The Velvet Underground, or more properly founders Lou Reed and John Cale, have filed a lawsuit against the Andy Warhol Foundation after it sold the pop artist’s Banana design to IT giant Apple. The image is being used on various iPhone and iPad products, and this has enraged the artwork’s original benefactors, who argue that the Banana is not only symbolic of The Velvet Underground itself – and is widely seen as one and the same thing by the band’s fans – but by selling the image to a computer company, the Andy Warhol Foundation is tarnishing The Velvet Underground’s name and linking them to a product they would never commercially endorse.

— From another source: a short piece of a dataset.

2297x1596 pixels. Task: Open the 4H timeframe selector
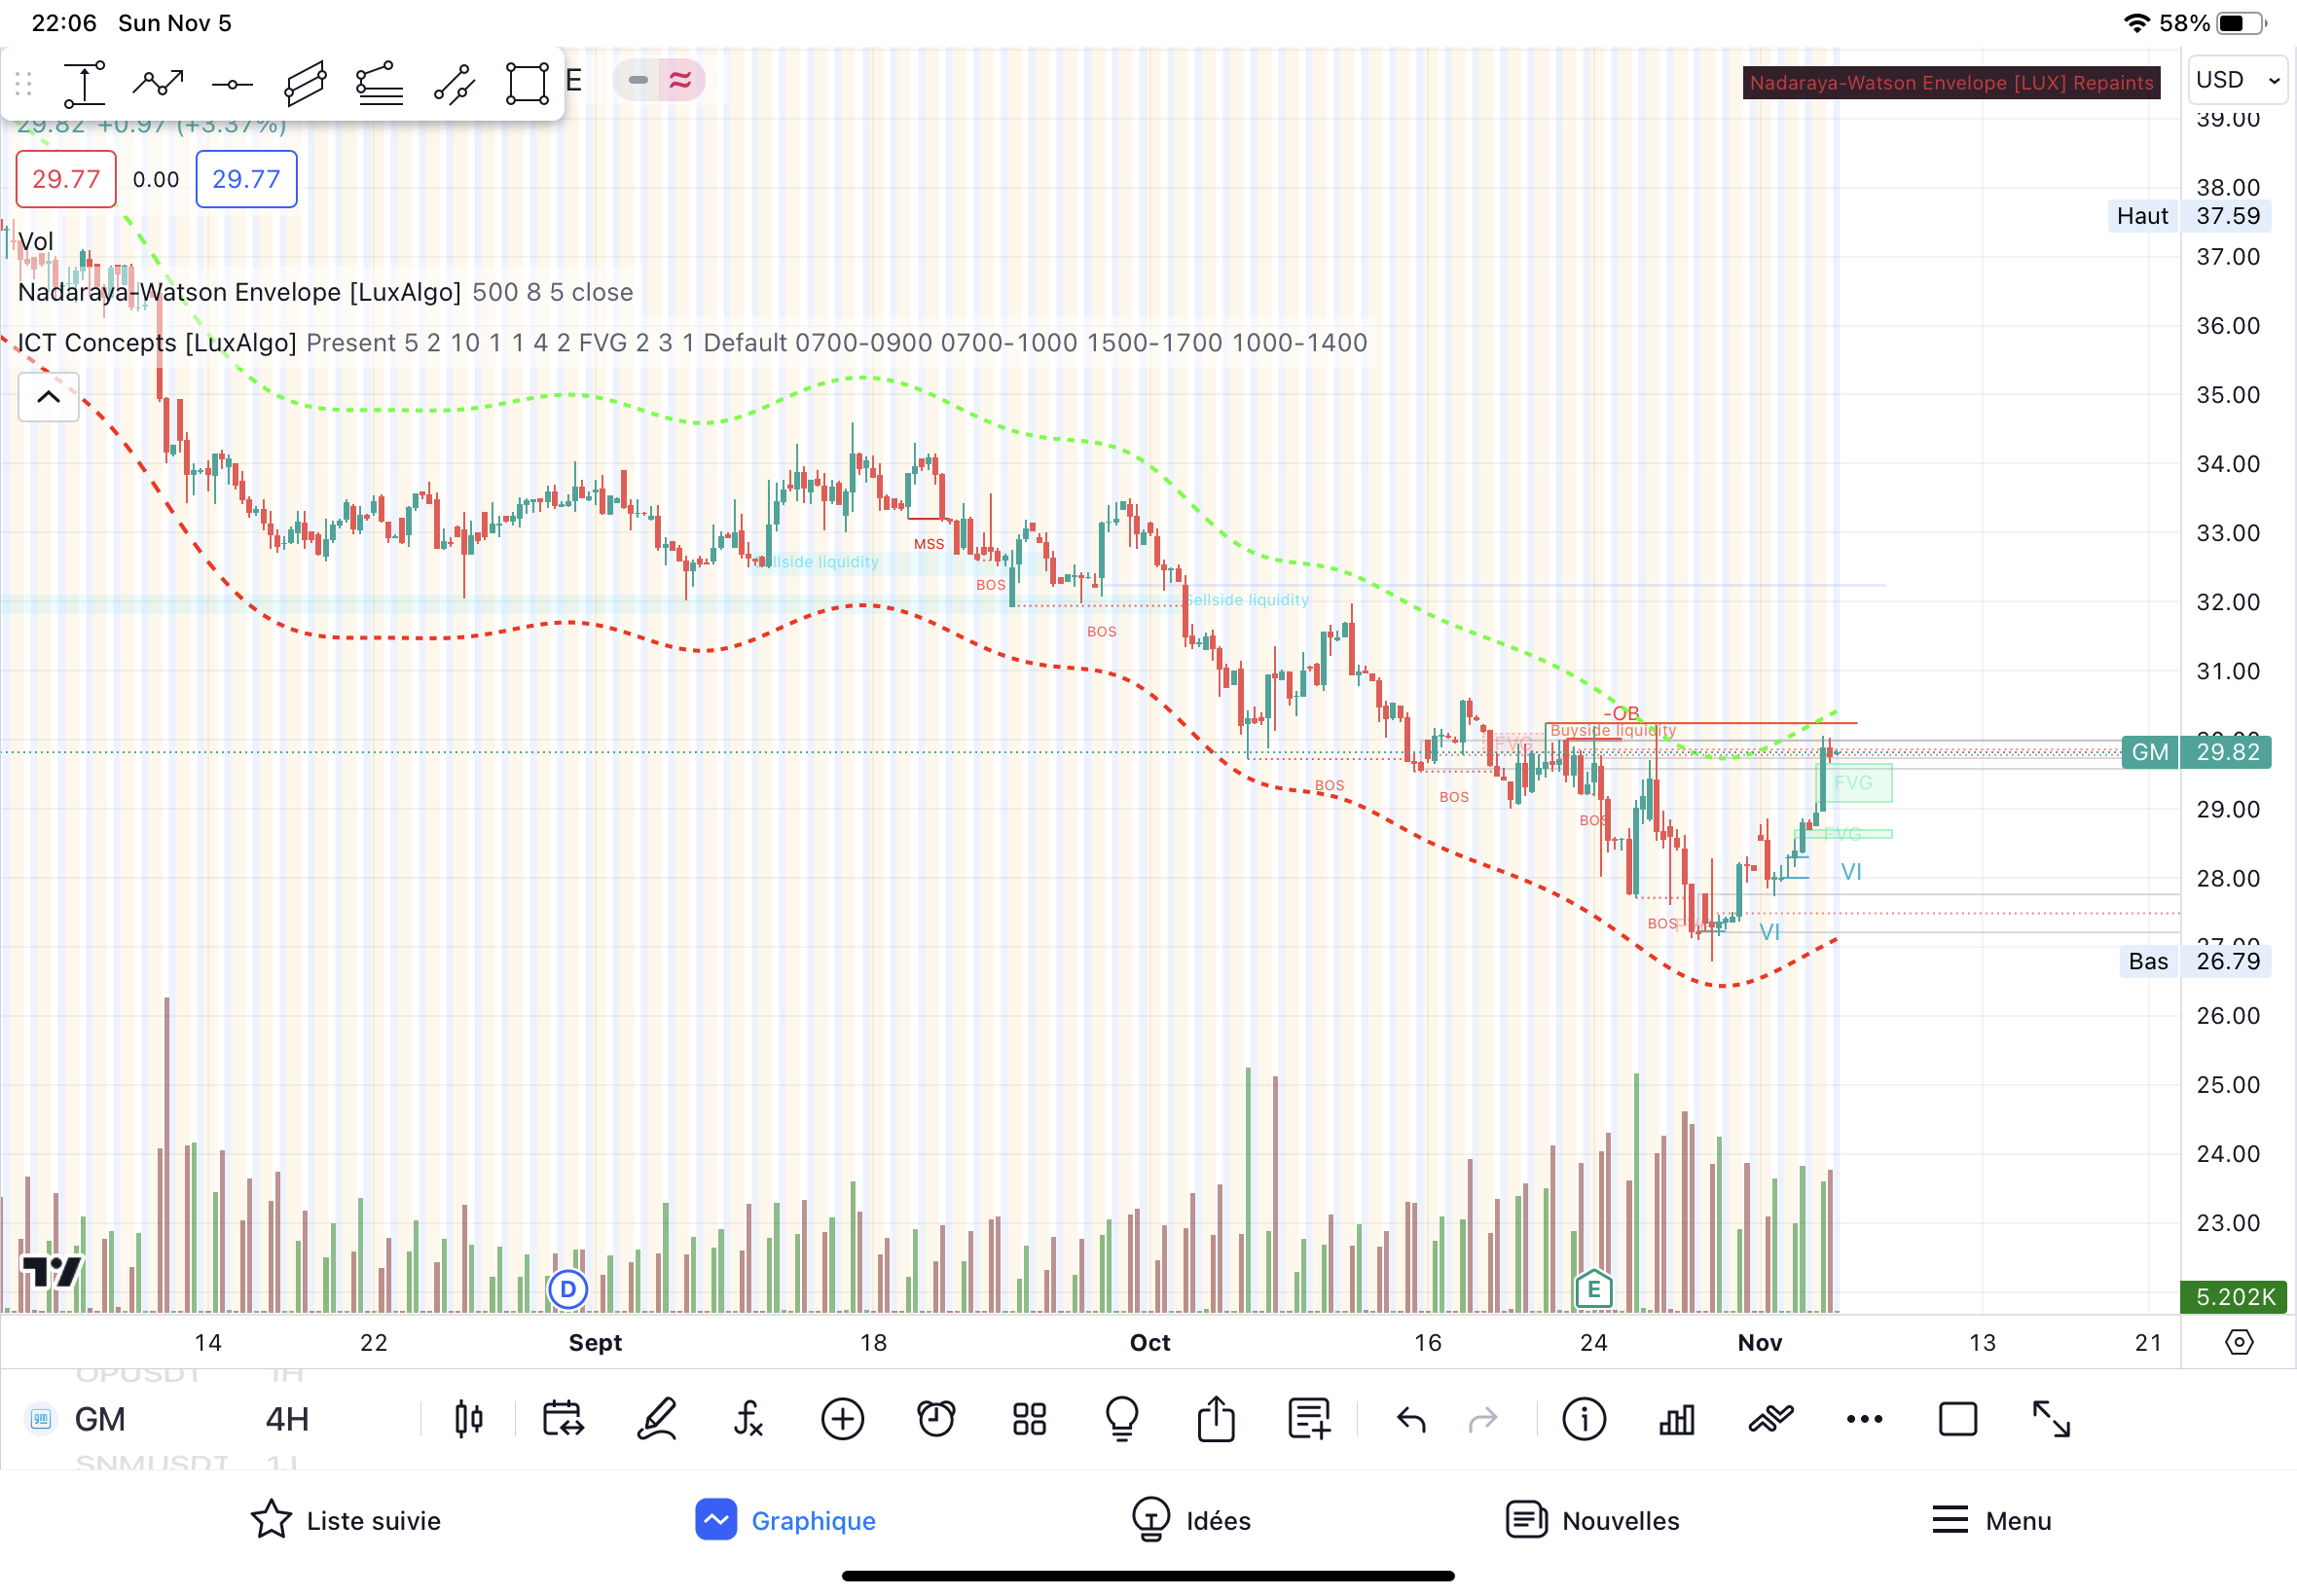point(287,1419)
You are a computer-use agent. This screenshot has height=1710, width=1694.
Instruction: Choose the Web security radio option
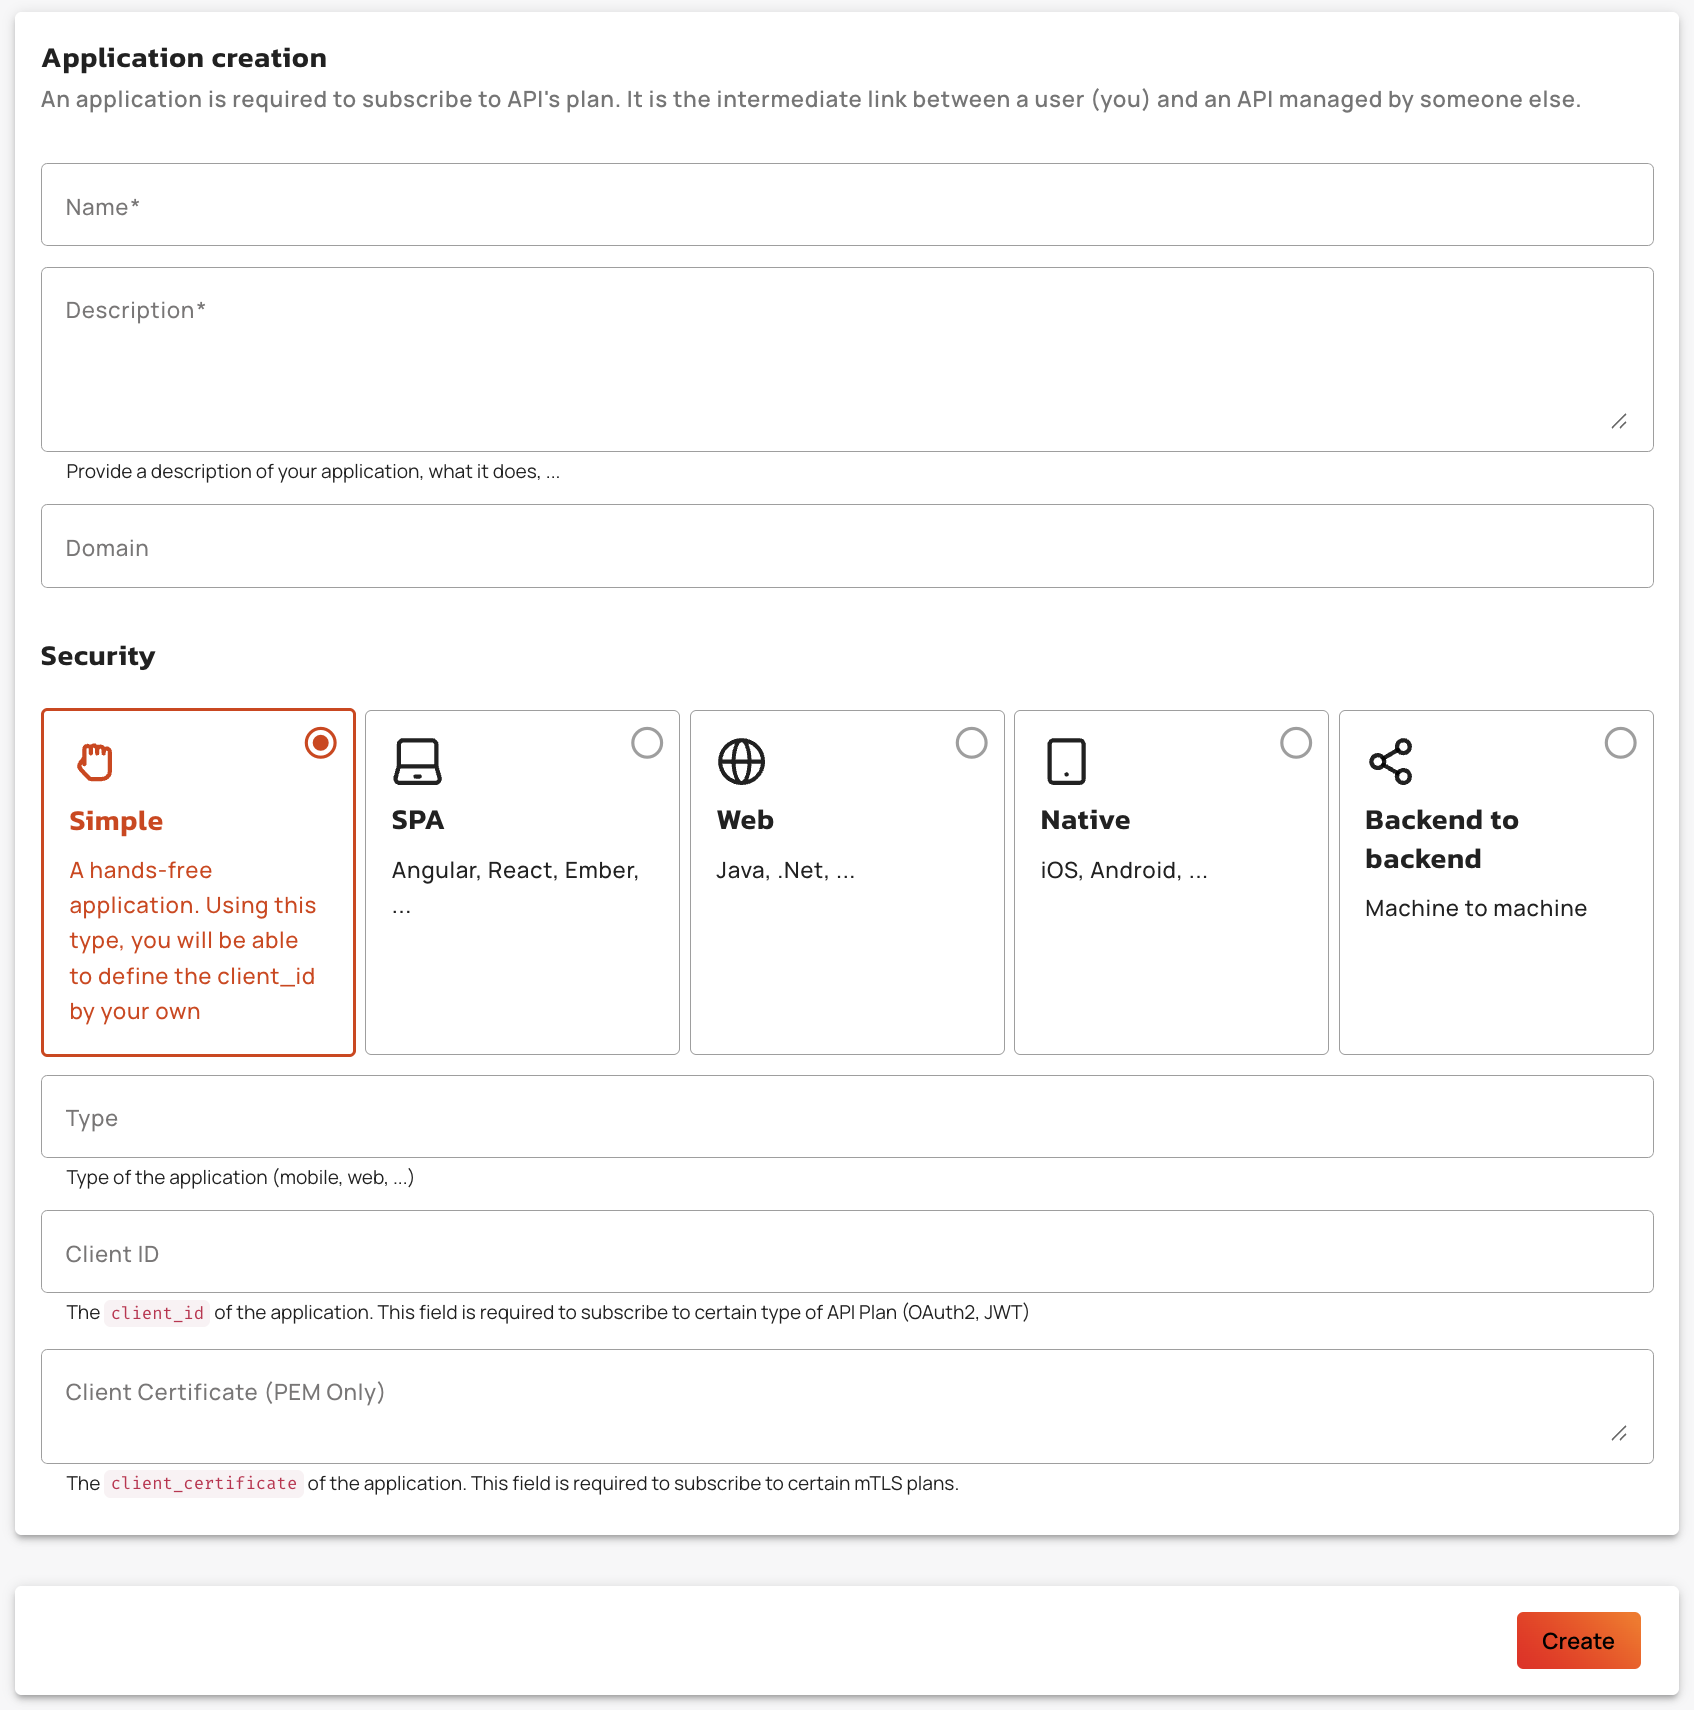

The legal challenge could well founder, however, because the famous artwork used on the album cover was never copyrighted by Andy Warhol himself. Instead, the artist licensed the image from an advert, much as he did his equally famous Campbells soup cans.
The Velvet Underground & Nico is widely agreed to be one of the most important and influential rock albums of all time, although when it was released in 1967 it was actually a commercial flop – with its dark and moody tone contrasting starkly with the bright psychedelia characterised by the hugely successful Sergeant Pepper’s Lonely Hearts Club Band, by The Beatles. Whereas the latter album spent 15 weeks at number one in the US Billboard album charts after its release on June 1, 1967. Conversely, The Velvet Underground & Nico crept into the Billboard chart in May 13, 1967 at #199 and had dropped out again in less than a month, having reached only #177 during that time. Its controversial content didn’t help it commercially, with major record store chains refusing to stock it and radio stations refusing to play it.
The real story comes decades later afterwards, with the album being rediscovered and praised to the rafters by critics and the public alike, as well as its great influence on later bands. Rolling Stone magazine, in its 2003 list of The 500 Greatest Albums of All Time, gave it 13th place and declared it “the most prophetic rock album ever made.”